Long after Natsume ended their business relationship with Taito, Taito took it upon themselves to recreate the successes they had with Natsume, taking their IPs to other developers to see what they could do with them. A developer that worked with Taito often around this time was Altron, a company best known overseas for making handheld games based on licensed properties. While a lot of the Taito-licensed output from Altron was mostly ports and some sequels, their output is interesting nevertheless. To add onto this, while most of the games from this Taito/Altron partnership stayed on console, one of them got an arcade release, and that game is Cleopatra Fortune Plus, a sequel of sorts to Cleopatra Fortune, a prior game that Taito produced in partnership with Natsume.

Developed by Taito and Altron, and published by Taito in 2002 for Sega NAOMI-based arcade cabinets, Cleopatra Fortune Plus doesn’t do a whole lot different from its predecessor. The stuff it does add, however, are nice additions to the basic-yet-fun gameplay of the first game. For starters, it adds some new block types for the player to deal with, like bigger stone blocks, items that clear certain objects like gems and mummies, new block formations, different-colored gems, new gems in general etc. One of the biggest additions for solo play is that it adds a story mode of sorts involving some rivalry between Patrako, and a new girl named Zenobia. Not only that, it fleshes out the multiplayer mode quite a bit, which is now somewhat more exciting thanks to the new block types, plus some new modes and tweaks to make multiplayer action more worth it. This was something that the original game needed, as the multiplayer mode in there was rather lacking.

Like with the original game, the presentation here is fantastic. The anime-like artstyle fits the game’s graphics quite well. Somewhat due to this, it also presents quite a bit of attention to detail, like the mummy on the top left chiseling away at the next block to be put in the playfield, and Zenobia giggling whenever the player is in trouble. Another thing it has over the original game is more variety to the soundtrack, with more tracks that play as the player progresses through the story mode. While Shinin’ Queen is still a great track (and it is in this game too), players would probably want to hear more than that after a while.

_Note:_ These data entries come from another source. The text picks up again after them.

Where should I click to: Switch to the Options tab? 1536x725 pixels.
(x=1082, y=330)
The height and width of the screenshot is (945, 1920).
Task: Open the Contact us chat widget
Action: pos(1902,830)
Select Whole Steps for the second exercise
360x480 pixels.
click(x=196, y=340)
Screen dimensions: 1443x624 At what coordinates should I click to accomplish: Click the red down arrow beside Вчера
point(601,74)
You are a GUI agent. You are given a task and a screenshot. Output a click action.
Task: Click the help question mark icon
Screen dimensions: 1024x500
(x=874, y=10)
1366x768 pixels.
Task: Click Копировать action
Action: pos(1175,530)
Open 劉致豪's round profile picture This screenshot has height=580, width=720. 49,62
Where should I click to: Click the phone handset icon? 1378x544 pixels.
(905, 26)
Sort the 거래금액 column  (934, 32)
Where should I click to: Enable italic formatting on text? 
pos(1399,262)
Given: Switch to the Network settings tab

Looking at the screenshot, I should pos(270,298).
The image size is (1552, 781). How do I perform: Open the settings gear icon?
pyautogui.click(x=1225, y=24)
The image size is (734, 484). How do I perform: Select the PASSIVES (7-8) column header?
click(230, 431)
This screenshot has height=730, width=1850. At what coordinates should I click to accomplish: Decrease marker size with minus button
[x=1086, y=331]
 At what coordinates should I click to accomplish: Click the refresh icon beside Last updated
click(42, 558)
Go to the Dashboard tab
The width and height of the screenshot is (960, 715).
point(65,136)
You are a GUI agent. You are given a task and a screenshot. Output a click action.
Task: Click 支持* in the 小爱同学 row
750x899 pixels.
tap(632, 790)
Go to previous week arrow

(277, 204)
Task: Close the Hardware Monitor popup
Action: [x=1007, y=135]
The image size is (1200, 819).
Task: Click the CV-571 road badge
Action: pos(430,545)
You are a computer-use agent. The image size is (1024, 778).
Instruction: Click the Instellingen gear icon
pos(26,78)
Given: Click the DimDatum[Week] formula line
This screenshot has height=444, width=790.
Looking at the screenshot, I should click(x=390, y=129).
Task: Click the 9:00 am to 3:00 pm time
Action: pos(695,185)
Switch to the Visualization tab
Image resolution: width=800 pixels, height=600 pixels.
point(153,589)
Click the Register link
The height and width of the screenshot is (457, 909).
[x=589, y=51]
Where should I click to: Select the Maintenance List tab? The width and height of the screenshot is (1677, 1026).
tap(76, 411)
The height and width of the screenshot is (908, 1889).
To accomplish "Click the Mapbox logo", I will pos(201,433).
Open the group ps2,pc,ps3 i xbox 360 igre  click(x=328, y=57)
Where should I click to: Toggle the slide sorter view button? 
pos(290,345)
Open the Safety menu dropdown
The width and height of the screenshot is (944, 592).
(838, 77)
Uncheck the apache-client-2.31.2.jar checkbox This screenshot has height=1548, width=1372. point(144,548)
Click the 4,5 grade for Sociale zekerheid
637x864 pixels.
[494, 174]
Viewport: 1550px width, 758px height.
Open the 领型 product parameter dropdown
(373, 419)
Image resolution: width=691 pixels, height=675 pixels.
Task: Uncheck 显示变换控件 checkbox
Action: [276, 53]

While Cleopatra Fortune Plus is a nice sequel/upgrade to an already great puzzle game, the thing that doomed it to obscurity was the fact that it was never ported to any consoles. It could have been rather easy to give this a Dreamcast port considering the Dreamcast and NAOMI were almost one and the same, but the people at Taito and Altron never saw fit to port it for whatever reason. A real shame that it never got ported, because a console port would have given the game more attention for sure.